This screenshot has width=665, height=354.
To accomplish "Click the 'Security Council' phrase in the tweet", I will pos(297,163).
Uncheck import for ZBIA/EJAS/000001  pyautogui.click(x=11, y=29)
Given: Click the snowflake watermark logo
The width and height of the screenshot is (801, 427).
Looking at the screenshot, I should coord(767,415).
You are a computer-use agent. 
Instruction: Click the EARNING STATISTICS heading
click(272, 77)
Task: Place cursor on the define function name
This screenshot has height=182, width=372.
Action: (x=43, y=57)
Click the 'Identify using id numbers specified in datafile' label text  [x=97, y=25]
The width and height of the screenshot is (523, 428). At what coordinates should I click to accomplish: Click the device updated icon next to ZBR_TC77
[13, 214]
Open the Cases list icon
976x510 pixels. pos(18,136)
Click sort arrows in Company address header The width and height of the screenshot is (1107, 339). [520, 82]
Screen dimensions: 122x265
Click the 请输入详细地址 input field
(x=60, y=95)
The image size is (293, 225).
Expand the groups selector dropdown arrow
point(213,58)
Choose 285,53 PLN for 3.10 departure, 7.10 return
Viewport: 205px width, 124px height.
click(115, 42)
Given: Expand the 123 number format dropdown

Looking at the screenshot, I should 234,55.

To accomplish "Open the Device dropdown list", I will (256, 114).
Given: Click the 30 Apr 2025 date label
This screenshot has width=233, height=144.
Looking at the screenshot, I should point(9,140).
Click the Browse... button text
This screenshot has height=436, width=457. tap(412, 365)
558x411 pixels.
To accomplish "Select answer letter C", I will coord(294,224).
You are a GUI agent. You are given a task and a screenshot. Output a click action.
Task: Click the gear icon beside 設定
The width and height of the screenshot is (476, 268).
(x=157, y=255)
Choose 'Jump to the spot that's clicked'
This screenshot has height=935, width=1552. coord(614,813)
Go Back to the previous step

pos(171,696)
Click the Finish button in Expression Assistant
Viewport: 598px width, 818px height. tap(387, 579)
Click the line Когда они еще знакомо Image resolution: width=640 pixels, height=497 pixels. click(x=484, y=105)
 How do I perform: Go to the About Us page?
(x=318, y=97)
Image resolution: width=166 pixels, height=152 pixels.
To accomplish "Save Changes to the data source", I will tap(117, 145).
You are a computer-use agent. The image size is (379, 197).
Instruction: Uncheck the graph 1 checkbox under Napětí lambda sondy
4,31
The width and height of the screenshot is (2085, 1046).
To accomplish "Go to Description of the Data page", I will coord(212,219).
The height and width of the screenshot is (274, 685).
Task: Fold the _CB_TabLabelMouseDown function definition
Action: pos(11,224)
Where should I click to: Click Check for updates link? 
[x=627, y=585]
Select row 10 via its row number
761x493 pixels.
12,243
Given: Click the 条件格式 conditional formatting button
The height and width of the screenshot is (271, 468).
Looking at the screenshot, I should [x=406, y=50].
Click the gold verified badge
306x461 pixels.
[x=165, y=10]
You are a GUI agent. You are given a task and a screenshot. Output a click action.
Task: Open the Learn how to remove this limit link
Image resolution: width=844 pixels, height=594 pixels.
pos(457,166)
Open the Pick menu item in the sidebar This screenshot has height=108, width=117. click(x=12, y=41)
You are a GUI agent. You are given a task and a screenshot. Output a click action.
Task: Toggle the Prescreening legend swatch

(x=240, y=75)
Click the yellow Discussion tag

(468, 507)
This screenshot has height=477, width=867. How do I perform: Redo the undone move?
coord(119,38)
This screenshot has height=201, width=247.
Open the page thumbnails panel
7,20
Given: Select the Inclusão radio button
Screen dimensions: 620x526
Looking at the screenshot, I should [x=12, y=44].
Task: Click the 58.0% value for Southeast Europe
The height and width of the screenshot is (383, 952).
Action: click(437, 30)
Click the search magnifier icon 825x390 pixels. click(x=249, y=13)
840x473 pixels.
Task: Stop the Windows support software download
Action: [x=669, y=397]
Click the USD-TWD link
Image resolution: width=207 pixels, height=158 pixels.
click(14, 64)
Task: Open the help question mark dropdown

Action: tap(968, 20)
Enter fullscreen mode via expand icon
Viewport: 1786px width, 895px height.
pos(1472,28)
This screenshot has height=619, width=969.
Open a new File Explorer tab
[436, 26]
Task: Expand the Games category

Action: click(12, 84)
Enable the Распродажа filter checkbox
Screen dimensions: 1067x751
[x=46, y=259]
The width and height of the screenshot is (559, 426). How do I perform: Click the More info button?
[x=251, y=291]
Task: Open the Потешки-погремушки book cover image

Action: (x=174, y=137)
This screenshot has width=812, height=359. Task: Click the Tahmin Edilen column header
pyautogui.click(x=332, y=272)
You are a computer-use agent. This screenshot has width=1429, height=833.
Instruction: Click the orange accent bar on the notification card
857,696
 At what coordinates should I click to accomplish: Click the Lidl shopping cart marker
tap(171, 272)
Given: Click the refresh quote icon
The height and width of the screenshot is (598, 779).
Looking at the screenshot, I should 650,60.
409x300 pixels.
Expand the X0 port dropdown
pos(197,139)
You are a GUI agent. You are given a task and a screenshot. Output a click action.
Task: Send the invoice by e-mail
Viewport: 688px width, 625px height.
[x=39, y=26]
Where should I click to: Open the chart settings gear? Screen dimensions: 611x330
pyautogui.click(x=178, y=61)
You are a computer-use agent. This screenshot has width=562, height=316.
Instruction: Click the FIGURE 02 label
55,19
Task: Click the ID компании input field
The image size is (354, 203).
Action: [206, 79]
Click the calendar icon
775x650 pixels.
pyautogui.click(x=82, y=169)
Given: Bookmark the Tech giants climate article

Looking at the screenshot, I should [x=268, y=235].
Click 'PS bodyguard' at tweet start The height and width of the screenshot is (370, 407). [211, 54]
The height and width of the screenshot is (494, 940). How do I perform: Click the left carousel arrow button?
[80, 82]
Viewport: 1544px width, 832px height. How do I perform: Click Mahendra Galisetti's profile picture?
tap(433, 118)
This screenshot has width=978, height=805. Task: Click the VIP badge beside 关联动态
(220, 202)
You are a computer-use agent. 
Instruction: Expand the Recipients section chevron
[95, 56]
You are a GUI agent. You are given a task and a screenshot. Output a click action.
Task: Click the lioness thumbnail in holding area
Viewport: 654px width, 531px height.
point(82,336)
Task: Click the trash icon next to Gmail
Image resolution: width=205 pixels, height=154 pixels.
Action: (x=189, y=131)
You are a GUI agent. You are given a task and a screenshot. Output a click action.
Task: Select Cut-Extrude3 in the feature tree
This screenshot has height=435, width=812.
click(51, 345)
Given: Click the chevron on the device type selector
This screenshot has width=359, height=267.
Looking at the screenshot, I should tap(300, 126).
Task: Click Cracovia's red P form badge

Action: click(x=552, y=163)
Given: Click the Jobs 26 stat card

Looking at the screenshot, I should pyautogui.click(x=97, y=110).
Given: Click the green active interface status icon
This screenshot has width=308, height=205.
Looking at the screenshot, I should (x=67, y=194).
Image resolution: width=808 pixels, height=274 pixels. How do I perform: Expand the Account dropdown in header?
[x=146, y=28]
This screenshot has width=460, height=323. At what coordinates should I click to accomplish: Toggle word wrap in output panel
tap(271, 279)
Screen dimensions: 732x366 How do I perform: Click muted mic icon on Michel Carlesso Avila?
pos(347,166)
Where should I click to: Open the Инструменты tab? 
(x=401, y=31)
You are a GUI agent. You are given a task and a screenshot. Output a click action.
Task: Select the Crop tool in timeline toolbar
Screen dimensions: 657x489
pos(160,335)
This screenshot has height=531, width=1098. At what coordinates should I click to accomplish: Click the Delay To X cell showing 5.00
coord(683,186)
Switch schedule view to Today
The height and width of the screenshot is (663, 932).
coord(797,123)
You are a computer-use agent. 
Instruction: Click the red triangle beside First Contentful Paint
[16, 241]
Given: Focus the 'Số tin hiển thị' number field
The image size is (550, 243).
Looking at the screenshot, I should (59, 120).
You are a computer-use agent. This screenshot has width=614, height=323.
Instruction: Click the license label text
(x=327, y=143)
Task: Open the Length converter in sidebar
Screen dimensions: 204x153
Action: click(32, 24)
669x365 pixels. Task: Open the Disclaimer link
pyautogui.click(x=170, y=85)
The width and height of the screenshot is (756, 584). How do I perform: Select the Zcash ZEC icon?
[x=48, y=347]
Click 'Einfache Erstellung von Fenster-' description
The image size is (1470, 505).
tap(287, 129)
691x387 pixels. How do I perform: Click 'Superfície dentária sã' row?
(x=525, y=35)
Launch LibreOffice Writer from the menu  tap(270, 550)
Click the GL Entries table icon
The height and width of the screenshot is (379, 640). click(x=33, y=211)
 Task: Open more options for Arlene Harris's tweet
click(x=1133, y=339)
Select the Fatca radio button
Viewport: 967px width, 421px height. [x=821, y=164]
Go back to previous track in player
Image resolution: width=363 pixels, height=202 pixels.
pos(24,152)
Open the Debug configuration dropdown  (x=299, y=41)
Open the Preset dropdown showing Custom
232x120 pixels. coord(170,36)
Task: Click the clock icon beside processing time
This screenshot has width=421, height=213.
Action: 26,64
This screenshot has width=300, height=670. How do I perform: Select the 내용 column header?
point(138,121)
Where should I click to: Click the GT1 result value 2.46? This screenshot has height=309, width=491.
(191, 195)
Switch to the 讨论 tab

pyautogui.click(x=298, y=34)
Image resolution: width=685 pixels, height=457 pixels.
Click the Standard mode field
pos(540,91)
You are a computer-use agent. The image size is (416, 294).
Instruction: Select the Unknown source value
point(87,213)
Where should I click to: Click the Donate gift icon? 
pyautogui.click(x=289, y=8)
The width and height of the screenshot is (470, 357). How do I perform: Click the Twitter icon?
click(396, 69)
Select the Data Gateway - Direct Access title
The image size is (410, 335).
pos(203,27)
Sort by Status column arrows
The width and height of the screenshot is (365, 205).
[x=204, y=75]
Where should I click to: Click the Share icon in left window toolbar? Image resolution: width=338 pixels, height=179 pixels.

————

GOAL OF THE EXERCISE>
Show the lines above that include "toolbar".

ANSWER SECTION>
Task: Select the Crop tool in timeline toolbar
Where should I click to: Click the Share icon in left window toolbar? Image resolution: width=338 pixels, height=179 pixels.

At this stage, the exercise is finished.